Reproduce the material word for word, from the line containing "Open the hamburger Menu" down to the very end, including both of those ends.

> Data for this exercise
* * * *
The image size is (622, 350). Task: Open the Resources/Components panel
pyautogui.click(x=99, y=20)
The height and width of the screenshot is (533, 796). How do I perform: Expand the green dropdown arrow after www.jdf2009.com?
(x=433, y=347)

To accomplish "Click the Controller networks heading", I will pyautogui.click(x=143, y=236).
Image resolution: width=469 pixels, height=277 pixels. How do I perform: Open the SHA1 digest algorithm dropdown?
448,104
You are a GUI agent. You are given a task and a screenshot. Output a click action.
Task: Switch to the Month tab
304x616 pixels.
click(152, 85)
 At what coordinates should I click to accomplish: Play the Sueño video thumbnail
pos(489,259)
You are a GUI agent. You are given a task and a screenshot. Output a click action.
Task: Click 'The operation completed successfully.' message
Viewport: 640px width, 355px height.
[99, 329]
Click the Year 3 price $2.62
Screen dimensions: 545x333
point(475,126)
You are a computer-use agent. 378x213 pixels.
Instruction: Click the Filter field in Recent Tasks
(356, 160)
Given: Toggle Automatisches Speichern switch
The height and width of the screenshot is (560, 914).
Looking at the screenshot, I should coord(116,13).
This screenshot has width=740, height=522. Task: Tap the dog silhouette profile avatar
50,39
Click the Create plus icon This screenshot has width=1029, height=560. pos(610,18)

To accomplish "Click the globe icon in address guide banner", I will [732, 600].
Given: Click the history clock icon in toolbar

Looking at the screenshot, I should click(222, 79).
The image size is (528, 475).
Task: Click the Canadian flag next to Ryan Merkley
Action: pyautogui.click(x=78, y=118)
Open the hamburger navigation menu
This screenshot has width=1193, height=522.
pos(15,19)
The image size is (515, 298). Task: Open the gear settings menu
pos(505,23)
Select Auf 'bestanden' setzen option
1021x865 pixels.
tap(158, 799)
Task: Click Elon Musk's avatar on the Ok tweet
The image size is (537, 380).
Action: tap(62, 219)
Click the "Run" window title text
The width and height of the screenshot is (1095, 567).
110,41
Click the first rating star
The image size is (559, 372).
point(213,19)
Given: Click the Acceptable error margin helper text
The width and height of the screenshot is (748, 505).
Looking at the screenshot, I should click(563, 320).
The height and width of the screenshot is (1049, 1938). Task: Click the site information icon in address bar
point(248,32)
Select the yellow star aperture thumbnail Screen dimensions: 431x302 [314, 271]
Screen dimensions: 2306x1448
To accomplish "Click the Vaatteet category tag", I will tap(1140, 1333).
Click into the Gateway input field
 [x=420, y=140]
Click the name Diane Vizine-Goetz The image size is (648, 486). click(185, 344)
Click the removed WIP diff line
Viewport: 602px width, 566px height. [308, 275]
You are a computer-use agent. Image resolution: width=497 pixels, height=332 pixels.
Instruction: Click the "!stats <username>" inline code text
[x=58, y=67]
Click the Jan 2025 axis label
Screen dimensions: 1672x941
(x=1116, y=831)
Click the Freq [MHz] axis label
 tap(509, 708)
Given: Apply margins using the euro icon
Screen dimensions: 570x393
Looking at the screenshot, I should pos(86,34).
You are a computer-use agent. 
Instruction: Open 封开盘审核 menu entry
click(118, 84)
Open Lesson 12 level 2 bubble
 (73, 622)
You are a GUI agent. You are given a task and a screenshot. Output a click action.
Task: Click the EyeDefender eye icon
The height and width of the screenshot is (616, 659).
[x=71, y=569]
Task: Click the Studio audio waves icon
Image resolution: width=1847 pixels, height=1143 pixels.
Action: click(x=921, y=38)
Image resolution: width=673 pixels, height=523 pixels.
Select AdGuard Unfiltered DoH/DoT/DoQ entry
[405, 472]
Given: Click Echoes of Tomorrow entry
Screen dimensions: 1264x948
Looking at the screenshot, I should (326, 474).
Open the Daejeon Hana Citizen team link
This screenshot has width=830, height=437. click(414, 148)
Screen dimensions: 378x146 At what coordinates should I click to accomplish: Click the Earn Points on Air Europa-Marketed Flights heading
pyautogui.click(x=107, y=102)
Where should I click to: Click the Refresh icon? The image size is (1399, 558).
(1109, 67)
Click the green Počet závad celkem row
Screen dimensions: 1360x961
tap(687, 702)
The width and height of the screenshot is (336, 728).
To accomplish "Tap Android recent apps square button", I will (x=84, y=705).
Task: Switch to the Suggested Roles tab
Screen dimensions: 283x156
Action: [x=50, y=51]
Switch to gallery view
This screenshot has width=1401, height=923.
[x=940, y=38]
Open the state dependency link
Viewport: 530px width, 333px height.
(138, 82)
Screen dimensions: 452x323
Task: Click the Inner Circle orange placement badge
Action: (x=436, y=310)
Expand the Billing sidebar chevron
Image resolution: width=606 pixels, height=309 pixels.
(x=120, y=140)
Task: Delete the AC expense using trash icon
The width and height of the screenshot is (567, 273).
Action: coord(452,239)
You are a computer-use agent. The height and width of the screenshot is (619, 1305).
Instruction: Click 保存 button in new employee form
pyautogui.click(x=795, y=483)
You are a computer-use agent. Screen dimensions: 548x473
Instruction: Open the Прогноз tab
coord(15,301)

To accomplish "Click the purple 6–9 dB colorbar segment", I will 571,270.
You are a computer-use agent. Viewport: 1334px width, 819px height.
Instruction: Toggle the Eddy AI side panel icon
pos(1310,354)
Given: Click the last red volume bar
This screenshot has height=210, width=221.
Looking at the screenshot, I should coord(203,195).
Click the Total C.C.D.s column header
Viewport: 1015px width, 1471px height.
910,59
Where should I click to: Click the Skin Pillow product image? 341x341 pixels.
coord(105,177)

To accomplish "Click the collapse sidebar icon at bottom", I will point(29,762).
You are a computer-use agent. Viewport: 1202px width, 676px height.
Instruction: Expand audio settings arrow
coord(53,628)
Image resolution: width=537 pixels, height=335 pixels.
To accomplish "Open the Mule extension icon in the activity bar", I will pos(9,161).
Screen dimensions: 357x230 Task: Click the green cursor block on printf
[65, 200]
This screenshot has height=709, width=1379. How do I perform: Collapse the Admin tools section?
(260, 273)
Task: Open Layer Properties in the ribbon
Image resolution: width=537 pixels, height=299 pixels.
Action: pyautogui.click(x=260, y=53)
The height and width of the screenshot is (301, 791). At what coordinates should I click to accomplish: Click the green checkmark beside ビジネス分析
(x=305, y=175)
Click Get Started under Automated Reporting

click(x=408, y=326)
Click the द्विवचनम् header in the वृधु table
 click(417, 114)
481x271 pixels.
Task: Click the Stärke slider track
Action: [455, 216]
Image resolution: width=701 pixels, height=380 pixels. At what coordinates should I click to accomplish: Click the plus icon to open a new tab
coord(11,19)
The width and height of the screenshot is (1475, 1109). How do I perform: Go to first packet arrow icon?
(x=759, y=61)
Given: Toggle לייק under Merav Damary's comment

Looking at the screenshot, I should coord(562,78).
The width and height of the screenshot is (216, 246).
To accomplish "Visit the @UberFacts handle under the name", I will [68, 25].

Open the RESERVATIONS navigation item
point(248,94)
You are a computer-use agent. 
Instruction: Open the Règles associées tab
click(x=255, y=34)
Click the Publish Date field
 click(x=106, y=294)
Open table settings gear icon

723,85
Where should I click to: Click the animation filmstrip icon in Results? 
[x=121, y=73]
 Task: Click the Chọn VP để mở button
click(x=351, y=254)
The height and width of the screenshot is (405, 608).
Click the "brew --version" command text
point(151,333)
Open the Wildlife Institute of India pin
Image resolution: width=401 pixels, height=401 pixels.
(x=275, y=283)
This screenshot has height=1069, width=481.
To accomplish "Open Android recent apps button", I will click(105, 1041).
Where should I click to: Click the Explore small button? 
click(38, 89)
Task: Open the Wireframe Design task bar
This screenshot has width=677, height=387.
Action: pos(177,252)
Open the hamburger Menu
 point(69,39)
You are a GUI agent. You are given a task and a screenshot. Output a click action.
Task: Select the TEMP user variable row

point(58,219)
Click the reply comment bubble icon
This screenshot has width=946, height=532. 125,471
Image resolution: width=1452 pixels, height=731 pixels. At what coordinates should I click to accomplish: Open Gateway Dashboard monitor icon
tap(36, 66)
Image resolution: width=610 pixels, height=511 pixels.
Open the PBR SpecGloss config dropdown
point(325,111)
* * * *
> Solution to this task
Open the hamburger Menu
 point(69,39)
You are a GUI agent. You are given a task and a screenshot. Output a click action.
Task: Select the TEMP user variable row

point(58,219)
Click the reply comment bubble icon
This screenshot has width=946, height=532. 125,471
Image resolution: width=1452 pixels, height=731 pixels. At what coordinates should I click to accomplish: Open Gateway Dashboard monitor icon
tap(36, 66)
Image resolution: width=610 pixels, height=511 pixels.
Open the PBR SpecGloss config dropdown
point(325,111)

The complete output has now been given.